Many nations invite foreigners to work within their borders, but few welcome them. Those countries that do receive a torrent of immigrants create pressures that analysts expect to intensify as population growth and social unrest mount in the less developed countries of the world. Immigration and Entrepreneurship, now in paperback, offers a comparative analysis of worldwide immigration issues while focusing more specifically on the emerging influence of entrepreneurship as a potent factor in the economic and social integration of immigrants.In linking the common immigrant and settler experiences with the upsurge in self-employment, the contributors to this volume use California as their base of comparison. The state has both a huge and varied immigrant population and an entrepreneurial economy that has facilitated the formation of immigrant-owned firms. The Los Angeles riots of the nineties indicated the volatility of the mix. Aided by ethnic and familial networks, such firms have served as a route of economic advancement.Immigration and Entrepreneurship offers a comparative perspective unique in the literature of immigration by broaching the topic from both global and local perspectives. Whereas most studies examine the experience of a single group or groups in a particular destination economy, this volume emphasizes variations in the way different nations receive immigrants as causes of differences in immigrant behavior. Among the innovative themes discussed by a range of international scholars are the entrepreneurial efforts and tensions in the garment industry in Los Angeles, Paris, and Berlin; Koreans' enterprise and identities in Los Angeles and Japan; and U.S. immigration policies. The result is a genuinely global methodology.

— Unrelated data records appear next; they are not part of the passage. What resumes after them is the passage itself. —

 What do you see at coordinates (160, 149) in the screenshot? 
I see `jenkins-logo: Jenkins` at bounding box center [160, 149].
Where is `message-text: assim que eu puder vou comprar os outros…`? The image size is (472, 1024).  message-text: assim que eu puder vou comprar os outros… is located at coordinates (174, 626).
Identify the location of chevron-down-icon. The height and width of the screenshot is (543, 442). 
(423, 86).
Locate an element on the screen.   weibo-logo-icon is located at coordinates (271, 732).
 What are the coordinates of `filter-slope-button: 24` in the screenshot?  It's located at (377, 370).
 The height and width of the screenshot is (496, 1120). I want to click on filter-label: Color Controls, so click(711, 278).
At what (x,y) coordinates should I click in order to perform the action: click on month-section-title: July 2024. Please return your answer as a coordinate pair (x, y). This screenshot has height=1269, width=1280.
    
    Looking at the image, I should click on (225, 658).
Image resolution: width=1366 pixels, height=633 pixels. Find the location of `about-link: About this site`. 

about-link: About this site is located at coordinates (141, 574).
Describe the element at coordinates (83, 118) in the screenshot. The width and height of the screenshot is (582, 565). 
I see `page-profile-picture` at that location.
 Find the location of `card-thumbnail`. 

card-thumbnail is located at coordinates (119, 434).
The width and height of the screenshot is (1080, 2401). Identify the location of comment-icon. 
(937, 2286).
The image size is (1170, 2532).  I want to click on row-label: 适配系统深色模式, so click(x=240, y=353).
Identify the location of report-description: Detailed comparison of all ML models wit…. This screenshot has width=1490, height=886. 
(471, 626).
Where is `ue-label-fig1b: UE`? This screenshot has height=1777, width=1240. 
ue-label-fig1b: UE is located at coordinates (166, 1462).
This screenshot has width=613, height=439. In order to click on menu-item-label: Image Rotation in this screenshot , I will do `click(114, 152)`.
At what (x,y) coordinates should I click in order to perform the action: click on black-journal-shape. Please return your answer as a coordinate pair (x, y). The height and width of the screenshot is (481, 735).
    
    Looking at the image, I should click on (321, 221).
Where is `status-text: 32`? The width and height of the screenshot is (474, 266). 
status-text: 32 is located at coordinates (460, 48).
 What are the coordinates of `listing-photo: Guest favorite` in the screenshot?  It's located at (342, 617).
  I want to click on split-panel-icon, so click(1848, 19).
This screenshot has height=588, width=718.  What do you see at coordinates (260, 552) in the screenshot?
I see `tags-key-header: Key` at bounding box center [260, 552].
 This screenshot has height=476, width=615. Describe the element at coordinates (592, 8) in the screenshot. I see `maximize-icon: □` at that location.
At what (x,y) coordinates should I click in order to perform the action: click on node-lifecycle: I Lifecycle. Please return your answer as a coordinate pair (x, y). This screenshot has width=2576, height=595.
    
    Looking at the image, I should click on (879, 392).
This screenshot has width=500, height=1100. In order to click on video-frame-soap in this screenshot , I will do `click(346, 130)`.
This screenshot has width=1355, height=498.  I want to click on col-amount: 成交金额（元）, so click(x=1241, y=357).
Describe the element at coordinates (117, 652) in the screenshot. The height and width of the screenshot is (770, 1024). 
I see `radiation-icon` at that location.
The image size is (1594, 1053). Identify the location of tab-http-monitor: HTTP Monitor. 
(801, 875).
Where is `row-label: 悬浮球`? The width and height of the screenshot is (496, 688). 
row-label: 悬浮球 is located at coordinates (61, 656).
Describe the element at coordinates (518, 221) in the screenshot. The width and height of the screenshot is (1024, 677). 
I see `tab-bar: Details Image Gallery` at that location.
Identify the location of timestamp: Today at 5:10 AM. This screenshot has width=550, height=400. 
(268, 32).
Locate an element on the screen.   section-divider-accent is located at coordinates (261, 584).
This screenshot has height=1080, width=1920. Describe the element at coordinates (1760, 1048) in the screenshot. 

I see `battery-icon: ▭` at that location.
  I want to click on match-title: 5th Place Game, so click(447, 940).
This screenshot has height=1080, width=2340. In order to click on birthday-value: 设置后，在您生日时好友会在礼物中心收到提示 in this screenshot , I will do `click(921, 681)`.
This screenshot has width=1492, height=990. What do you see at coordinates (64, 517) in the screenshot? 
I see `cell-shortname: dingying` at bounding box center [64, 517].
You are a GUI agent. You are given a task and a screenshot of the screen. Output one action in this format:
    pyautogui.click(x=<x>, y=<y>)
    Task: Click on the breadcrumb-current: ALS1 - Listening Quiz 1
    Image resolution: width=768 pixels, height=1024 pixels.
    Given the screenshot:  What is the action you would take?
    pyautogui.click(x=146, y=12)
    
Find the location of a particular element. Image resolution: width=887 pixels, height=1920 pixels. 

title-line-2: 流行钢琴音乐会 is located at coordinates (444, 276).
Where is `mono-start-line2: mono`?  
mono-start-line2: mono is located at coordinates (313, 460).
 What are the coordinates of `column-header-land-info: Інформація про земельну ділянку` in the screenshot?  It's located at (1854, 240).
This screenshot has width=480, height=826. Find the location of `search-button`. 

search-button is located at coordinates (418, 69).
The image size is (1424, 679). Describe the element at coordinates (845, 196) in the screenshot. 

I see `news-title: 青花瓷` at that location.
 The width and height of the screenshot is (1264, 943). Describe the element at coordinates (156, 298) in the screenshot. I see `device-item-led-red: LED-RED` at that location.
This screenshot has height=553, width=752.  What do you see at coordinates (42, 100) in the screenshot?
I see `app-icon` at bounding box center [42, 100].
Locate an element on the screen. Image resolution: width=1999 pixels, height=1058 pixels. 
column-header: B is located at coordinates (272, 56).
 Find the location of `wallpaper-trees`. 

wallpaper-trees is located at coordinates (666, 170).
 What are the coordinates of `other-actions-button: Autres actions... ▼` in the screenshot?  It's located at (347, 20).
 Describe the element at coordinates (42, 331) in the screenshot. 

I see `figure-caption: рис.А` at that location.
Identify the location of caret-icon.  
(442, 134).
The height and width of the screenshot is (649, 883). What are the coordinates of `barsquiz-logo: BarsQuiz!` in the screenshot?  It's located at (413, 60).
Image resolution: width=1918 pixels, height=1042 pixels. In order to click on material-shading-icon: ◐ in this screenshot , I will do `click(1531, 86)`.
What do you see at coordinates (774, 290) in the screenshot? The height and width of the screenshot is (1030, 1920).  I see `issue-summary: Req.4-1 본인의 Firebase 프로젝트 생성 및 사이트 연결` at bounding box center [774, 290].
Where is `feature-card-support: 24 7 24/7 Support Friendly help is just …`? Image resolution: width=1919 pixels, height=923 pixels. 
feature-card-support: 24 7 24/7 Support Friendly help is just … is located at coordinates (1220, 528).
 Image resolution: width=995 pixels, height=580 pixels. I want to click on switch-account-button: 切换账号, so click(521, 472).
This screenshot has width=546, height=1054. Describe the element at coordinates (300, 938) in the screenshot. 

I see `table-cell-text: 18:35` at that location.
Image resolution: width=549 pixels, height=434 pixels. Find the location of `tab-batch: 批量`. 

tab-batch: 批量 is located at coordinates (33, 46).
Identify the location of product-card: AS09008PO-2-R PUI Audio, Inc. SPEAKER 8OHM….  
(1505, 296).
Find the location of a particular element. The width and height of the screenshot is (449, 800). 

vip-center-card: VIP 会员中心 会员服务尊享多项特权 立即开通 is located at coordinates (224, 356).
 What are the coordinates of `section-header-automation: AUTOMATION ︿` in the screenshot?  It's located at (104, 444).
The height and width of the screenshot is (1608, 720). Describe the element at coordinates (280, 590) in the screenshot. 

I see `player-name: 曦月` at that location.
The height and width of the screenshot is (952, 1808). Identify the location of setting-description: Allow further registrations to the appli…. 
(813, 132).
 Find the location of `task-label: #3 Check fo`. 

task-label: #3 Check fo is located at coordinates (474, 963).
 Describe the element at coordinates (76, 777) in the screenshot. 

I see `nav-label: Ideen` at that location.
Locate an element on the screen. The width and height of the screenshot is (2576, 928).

Entrepreneurship and Self-Help among Black Americans

Entrepreneurship and Self-Help among Black Americans
Author :
Publisher : State University of New York Press
Total Pages : 418
Release :
ISBN-10 : 9780791486047
ISBN-13 : 0791486044
Rating : 4/5 (47 Downloads)

Since its publication in 1991, Entrepreneurship and Self-Help among Black Americans has become a classic work, influencing the study of entrepreneurship and, more importantly, revitalizing a research tradition that places new ventures at the very center of success for black Americans. This revised edition updates and enhances the work by bringing it into the twenty-first century. John Sibley Butler traces the development of black enterprises and other community organizations among black Americans from before the Civil War to the present. He compares these efforts to other strong traditions of self-help among groups such as Japanese Americans, Jewish Americans, Greek Americans, and exciting new research on the Amish and the Pakistani. He also explores how higher education is already a valued tradition among black self-help groups—such that today their offspring are more likely to be third and fourth generation college graduates. Butler effectively challenges the myth that nothing can be done to salvage America's underclass without a massive infusion of public dollars, and offers a fresh perspective on those community based organizations and individuals who act to solve local social and economic problems.